*任务说明*: 根据下方源文档，文中推导出的推论揭示了该类 Toeplitz 算子哪两种性质之间的等价关系？

==== 源文档

摘要: 本文围绕 Bergman 空间上 Toeplitz 算子的交换性及正规性问题展开研究. 首先回顾了 Toeplitz 算子的构造(以投影算子为核心), 并梳理了该领域的已有研究成果(如Brown, Halmos, Axler等 人关于不同函数空间下 Toeplitz 算子交换性的经典结论). 基于引理 1 和引理 2, 本文重点证明了 以符号为 u(z) = |z|² + az^m + bz¯ⁿ, m ≥ n 下 Toeplitz 算子正规的充要条件. 并分别给出了不同参 数关系(m = n, m > n > 0, m > n = 0)下的具体判定条件. 此外, 还推导了 3 个推论, 揭示了该类 Toeplitz 算子正规性与自伴性的等价关系. 研究结果丰富了 Bergman 空间上 Toeplitz 算子的相 关结论, 为该领域的进一步研究提供了参考.

========
==== 所给材料

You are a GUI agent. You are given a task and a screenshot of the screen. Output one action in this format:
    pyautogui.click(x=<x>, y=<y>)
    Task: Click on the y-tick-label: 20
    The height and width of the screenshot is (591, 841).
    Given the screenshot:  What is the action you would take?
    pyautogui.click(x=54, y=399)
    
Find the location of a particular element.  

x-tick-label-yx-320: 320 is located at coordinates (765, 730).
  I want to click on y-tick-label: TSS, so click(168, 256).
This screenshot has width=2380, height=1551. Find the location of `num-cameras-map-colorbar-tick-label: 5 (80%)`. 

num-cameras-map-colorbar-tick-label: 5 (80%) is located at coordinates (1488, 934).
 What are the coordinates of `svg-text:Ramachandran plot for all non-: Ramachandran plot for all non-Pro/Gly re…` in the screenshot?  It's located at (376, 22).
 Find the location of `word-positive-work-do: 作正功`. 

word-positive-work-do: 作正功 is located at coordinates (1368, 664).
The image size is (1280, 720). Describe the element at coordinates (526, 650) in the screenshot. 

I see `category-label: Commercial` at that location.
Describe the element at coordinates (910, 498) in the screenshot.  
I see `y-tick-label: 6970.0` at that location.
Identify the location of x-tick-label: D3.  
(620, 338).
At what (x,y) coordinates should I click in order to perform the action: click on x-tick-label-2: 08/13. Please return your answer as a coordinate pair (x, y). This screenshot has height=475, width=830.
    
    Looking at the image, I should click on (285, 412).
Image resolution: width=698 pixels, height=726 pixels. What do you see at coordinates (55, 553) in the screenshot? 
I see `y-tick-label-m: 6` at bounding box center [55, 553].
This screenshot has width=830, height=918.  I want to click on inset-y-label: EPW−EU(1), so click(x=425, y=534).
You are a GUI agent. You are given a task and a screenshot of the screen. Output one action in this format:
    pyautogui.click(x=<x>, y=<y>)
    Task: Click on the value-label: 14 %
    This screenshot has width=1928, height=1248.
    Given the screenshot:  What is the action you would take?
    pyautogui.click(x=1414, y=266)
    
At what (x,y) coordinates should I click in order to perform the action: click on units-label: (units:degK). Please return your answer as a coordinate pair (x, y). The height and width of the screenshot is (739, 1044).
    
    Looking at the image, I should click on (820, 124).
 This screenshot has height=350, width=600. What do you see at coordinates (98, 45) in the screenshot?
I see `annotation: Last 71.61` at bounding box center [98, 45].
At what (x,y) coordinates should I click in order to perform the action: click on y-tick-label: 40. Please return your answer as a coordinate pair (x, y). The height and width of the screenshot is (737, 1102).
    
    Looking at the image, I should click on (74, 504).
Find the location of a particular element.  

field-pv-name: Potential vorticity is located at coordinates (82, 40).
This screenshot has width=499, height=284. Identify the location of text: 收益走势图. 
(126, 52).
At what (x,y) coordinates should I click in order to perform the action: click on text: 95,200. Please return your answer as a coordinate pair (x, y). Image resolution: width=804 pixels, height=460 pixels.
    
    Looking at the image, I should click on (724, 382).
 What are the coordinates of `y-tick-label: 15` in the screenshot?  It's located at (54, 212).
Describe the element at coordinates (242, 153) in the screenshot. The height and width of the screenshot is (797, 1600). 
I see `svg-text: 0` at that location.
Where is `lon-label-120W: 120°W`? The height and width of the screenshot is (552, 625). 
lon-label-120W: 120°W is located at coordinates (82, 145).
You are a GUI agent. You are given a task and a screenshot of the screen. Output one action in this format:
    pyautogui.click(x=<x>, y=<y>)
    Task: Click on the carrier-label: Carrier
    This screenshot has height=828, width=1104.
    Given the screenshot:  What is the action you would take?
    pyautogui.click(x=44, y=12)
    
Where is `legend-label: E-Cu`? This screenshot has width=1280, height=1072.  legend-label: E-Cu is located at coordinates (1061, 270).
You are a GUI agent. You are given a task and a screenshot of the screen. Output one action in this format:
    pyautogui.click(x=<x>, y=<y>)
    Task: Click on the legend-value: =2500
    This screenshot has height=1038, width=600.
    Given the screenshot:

========

*练习结果*: 正规性与自伴性。